DataGPT’s official site provides a route to request a demo. In a commercial evaluation, compare total cost—including configuration, data modeling, governance, and internal review—with the analyst time the product might actually save.
What a credible evaluation should test
- Start with real business questions. Select a handful of recurring questions with known answers, including at least one difficult “why” question.
- Specify the assumptions. Define the metric, time window, baseline, filters, currency, and relevant permissions before judging the result.
- Inspect the work. Check whether users can understand the data sources, query logic, calculations, and explanation behind an answer.
- Test edge cases. Include late data, schema changes, small samples, conflicting definitions, and a follow-up that changes the segmentation.
- Measure operational fit. Confirm connector availability, freshness, access control, deployment requirements, support, and current pricing.
- Compare against existing tools. Determine whether a specialist product adds meaningful value beyond the BI and warehouse capabilities already paid for.

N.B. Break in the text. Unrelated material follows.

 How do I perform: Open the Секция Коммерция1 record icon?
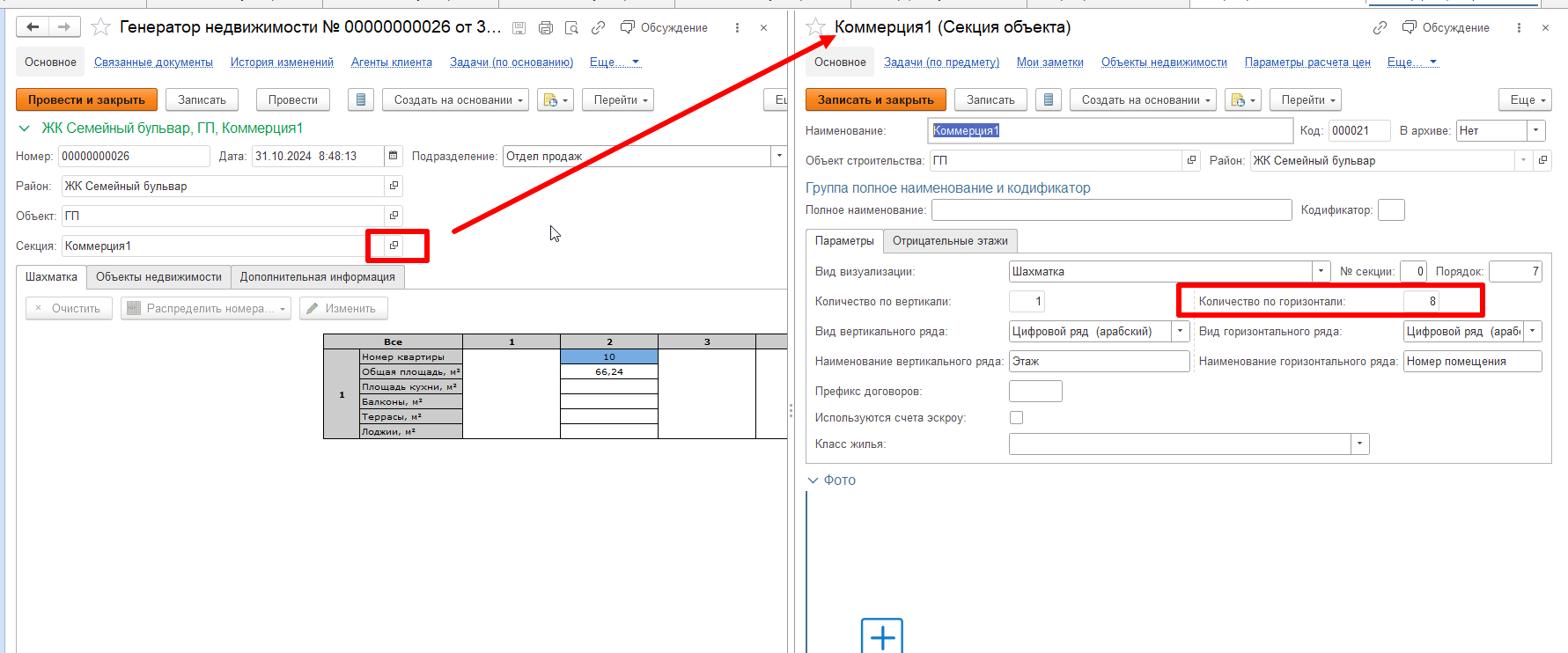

The June 2024 S&P report described DataGPT as a 14-person company that had raised $10 million in seed funding and was seeking additional funding at that time. Those are historical company figures, not current 2026 metrics. The report also cautioned that conversational analytics was becoming common and that DataGPT needed to demonstrate a meaningful advantage; it noted the potential expense of maintaining an internally developed LLM. Buyers should therefore include vendor continuity and support in their due diligence, without treating those historical figures as a present-day company profile.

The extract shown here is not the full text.